Courts sometimes appoint psychologists or other mental health professionals to conduct a formal custody evaluation. These evaluators use interviews, psychological testing, home visits, and document review to produce a detailed report recommending custody and visitation arrangements. The evaluation process often requires parents to complete questionnaires, provide documentation of their involvement in the child’s life, and submit to observed interactions with the child. Your letter should be consistent with what you’d tell an evaluator, because the judge will likely see both.
How you submit the letter matters as much as what it says. This is where people make mistakes that can actually harm their case.
Judicial ethics rules prohibit judges from considering communications received outside the presence of both parties. If you mail or hand-deliver a letter to a judge’s chambers without filing it through the court clerk and serving a copy on the other side, you’ve made what’s called an ex parte communication. The judge is required to disclose it and give the other party a chance to respond, and in the meantime, you’ve signaled to the court that you either don’t understand or don’t respect the process. Every document must be filed through the court’s official channels and served on all other parties.
Filing procedures vary by jurisdiction. Some courts require electronic filing through an e-filing portal. Others accept or require paper copies delivered to the clerk’s office.
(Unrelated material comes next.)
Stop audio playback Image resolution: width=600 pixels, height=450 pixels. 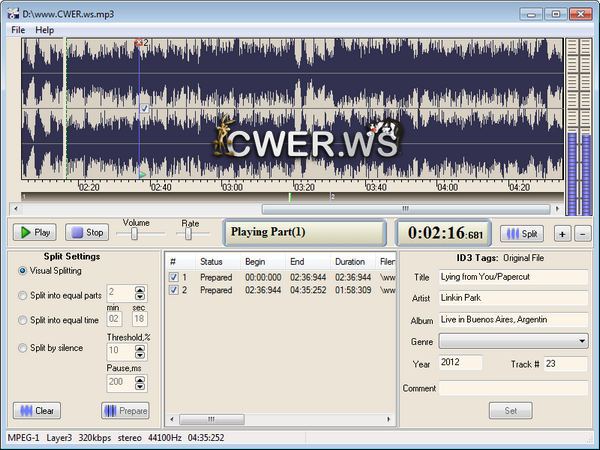click(x=87, y=232)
Check your court’s specific rules before submission. Many courts also require a proof of service showing that you provided copies to the other parent or their attorney.
Submit your letter well before any scheduled hearing. Courts typically set deadlines for evidence submission, and anything filed late may be excluded. Filing early also gives the judge, the GAL, and the custody evaluator time to review your materials thoroughly. Rushing a letter the week before a hearing almost always results in a weaker document with gaps in supporting evidence.
Most courts require you to sign the letter under penalty of perjury or have it notarized. Under federal law, an unsworn written declaration signed with the statement “I declare under penalty of perjury that the foregoing is true and correct” carries the same legal force as a sworn affidavit.3Office of the Law Revision Counsel. 28 U.S. Code 1746 – Unsworn Declarations Under Penalty of Perjury This means that any false statement in your letter can expose you to criminal perjury charges, adverse custody rulings, and potential loss of custody or visitation rights. Courts have seen enough exaggeration and fabrication in custody cases to be vigilant about it. Stick to what you can prove, and let the evidence do the persuading.